Tüm miyofibroblastların kasılması, yara kapanmasını hızlandırmak için önemli bir süreç olan birlikte çekilmesine neden olur. Bu ağ benzeri yapı sonraki adımlarda yeniden inşa edilecektir. Tip III kollajen tip I olur, lifler çekme yönü boyunca sıralanır. Miyofibroblastlar inaktif hale gelir ve gerilim aktivitelerini durdurur.
Hastalıklar
Miyofibroblastların etki etme yeteneği temelde anayasaya bağlıdır ve yaşla birlikte azalır. Bağ dokusu zayıflıkları büyük ölçüde bu özellikler ve gelişmeler ile belirlenir. Düzenli fiziksel aktivite bu süreci tamamen durduramaz veya tersine çeviremez, ancak uzun vadede olumlu bir etkisi olabilir.

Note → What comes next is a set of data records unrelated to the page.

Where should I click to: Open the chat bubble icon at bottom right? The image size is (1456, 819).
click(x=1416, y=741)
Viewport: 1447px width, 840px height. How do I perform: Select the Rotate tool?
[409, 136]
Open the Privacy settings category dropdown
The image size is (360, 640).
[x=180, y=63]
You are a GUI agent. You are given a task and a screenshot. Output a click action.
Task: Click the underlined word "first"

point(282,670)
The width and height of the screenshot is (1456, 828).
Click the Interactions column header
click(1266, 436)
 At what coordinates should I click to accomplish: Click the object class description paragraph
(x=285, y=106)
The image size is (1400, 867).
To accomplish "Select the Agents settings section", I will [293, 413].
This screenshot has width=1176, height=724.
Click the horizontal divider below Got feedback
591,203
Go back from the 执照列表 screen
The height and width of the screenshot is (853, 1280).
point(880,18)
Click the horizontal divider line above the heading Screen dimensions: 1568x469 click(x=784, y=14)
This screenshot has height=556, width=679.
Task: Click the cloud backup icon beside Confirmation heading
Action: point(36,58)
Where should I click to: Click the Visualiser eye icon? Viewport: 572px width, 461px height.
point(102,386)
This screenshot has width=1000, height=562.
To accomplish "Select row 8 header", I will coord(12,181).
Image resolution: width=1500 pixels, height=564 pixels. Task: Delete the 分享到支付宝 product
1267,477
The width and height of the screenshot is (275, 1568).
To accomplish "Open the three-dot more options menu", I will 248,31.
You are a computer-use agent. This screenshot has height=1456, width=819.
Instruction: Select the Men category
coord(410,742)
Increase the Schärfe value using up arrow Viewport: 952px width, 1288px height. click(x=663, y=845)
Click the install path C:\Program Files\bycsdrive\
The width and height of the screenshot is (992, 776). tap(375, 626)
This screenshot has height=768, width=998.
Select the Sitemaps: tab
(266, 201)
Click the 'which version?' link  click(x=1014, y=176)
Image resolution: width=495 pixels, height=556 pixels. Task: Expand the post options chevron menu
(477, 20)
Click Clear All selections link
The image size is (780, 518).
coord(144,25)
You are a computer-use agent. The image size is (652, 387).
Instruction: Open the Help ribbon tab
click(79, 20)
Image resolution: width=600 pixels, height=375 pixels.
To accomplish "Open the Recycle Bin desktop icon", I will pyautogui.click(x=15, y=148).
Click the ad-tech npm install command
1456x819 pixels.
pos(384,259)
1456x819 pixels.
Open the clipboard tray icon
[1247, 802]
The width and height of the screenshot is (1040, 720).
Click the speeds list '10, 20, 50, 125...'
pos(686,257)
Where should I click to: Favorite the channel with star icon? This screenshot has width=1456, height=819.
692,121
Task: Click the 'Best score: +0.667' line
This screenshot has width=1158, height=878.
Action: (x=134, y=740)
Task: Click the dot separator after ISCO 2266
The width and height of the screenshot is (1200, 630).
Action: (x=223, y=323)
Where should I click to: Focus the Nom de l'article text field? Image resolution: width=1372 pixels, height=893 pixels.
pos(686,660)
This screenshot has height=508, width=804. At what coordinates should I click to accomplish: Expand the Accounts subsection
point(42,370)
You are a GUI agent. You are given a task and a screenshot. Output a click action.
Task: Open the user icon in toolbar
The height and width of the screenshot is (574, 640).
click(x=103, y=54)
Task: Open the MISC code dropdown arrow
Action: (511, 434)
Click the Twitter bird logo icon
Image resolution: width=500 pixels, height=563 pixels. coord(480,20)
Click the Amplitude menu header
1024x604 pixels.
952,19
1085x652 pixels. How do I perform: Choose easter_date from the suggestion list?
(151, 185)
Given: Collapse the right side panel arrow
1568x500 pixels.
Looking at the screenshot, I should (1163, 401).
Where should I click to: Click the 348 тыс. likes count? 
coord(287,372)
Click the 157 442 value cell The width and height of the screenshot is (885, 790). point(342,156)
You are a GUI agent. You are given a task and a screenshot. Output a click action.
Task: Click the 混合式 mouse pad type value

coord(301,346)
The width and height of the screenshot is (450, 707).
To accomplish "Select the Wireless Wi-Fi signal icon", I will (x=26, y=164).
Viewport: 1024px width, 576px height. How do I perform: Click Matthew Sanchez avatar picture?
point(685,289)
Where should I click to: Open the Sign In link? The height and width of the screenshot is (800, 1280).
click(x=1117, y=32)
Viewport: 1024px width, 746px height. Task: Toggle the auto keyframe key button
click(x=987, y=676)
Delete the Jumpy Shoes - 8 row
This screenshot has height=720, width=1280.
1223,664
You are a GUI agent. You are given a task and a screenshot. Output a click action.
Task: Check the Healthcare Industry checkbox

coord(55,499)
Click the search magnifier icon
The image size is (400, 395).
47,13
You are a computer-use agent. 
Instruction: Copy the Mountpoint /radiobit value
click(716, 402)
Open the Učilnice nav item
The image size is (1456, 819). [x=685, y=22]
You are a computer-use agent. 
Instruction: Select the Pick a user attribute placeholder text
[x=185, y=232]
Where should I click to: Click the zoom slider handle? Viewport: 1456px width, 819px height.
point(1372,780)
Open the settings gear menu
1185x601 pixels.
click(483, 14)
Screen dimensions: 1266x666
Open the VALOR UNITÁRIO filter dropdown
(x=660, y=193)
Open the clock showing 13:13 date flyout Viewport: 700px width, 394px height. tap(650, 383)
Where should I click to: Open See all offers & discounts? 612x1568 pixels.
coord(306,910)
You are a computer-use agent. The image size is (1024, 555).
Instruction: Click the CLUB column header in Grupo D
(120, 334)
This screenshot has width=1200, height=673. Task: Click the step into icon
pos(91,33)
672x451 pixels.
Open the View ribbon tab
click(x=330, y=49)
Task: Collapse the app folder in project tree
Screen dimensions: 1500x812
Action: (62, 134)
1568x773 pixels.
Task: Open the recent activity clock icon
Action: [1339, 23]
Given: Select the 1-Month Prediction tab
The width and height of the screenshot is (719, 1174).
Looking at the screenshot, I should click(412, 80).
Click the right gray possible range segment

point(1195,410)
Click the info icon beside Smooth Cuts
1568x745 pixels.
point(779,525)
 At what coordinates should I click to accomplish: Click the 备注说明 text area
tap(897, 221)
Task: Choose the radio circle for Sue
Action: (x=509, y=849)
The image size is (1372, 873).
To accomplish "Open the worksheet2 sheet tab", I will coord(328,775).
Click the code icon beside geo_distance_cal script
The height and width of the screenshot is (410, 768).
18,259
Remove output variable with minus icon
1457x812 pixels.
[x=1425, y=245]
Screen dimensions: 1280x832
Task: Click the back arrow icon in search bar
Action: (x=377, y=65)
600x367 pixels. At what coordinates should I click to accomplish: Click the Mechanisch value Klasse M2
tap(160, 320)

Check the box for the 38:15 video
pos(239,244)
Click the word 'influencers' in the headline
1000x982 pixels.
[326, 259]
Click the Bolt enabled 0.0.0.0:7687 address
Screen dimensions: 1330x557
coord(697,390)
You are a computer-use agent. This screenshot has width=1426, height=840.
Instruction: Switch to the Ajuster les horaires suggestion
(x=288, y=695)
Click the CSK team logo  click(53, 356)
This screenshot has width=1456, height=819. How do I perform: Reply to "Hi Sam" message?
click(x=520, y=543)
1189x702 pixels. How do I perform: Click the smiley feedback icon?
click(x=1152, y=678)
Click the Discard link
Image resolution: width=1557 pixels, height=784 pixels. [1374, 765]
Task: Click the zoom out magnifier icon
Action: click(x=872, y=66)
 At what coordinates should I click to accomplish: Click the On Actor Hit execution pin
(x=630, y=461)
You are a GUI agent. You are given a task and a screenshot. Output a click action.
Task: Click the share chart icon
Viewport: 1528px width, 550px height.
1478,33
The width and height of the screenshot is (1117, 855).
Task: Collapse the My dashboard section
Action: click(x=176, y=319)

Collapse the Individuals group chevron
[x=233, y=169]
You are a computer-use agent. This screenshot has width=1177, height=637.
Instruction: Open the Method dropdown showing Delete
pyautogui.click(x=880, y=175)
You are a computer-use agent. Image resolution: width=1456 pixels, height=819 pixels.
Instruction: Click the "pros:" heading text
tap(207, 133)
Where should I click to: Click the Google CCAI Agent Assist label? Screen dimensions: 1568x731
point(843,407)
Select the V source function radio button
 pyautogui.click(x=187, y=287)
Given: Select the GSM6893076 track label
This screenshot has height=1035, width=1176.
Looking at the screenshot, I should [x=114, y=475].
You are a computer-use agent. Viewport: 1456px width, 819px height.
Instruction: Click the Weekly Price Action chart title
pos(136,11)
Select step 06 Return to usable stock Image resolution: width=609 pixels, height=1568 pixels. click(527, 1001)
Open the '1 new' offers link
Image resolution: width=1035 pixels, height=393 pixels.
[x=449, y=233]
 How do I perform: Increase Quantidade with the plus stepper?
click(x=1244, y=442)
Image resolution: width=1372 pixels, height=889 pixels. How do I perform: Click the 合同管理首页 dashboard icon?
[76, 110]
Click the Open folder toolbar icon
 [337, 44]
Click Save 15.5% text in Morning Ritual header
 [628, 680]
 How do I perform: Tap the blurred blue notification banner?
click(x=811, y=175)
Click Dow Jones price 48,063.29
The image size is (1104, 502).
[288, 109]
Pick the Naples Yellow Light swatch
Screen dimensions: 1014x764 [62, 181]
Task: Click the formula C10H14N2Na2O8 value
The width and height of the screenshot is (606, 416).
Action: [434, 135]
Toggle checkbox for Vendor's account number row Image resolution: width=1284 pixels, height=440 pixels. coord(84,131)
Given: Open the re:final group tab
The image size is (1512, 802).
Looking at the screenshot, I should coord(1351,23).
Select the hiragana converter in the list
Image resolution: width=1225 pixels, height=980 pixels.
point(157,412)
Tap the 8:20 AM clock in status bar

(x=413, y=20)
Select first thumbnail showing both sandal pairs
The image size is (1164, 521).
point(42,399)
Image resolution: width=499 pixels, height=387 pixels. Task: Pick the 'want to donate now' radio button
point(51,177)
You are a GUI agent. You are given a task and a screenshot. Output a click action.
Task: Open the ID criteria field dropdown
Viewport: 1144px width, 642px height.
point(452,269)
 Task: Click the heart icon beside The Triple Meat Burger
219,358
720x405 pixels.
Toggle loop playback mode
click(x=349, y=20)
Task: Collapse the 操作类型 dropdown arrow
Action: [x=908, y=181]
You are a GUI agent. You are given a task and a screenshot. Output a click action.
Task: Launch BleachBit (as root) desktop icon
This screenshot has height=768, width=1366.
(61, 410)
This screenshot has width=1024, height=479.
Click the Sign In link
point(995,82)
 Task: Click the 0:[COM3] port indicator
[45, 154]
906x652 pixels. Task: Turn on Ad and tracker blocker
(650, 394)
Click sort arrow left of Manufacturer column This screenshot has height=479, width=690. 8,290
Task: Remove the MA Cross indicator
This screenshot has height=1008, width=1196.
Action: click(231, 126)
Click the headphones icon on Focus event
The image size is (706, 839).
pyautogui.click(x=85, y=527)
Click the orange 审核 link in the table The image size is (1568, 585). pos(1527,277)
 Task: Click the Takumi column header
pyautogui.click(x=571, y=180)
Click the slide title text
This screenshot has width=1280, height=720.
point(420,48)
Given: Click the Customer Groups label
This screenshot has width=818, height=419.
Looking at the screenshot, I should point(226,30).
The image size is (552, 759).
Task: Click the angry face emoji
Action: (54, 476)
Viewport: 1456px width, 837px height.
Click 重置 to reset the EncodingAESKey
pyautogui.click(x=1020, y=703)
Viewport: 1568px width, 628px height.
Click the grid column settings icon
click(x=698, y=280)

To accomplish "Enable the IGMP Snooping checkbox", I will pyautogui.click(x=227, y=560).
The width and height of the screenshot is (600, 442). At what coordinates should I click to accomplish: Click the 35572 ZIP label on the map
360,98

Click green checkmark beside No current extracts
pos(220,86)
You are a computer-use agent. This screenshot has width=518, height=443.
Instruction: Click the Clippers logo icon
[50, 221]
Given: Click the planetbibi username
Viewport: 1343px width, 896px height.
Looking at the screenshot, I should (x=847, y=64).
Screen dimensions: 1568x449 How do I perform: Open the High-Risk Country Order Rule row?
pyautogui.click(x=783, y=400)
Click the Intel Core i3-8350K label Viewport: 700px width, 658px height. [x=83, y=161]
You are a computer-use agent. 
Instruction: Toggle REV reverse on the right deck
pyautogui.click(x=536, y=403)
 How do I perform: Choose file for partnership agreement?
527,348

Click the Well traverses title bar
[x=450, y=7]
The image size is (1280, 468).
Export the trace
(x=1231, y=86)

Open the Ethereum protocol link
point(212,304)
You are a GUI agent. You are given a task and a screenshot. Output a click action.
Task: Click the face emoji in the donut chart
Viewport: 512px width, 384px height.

Miyofibroblastların oluşumu, farklılaşmalarını harekete geçiren aracılara bağlıdır. Bunlar eksikse veya yalnızca az sayıdaysa, yeterli hücre dönüştürülmez. Normalde üstlendikleri veya yeterince yapamadıkları işlevleri yerine getiremezler. Özellikle bağışıklık sistemindeki zayıflıkların bu tür sonuçları olabileceği gibi, farklılaşma için önemli olan büyüme faktörlerini etkileyen genetik kusurlar da olabilir.
Artmış miyofibroblast aktivitesi, sırayla fibroz adı verilen patolojik süreçlere dahil olabilir. Bunlar organların bağ dokusu yapısının güçlendiği hastalıklardır. Çoğunlukla uzun bir süre boyunca toksin alımından veya otoimmün hastalıklardan kaynaklanır. Sonuç olarak, hastalık sürecinde bağ dokusunun esnekliği önemli ölçüde azalır ve etkilenen organların işlevselliği önemli ölçüde bozulur. Toksinlerin neden olduğu tipik hastalık örnekleri, kömür tozu, asbest veya un tozuna artan maruziyetin bir sonucu olarak ortaya çıkan pulmoner fibrozdur.
Skleroderma, cilt ve fasyaların bağ dokusunun yeniden şekillenmesinden etkilendiği bir otoimmün hastalıktır. Akciğer fasyasının tutulmasına bağlı olarak akciğer fonksiyonundaki önemli azalma, genellikle sınırlı yaşam süresinin nedenidir.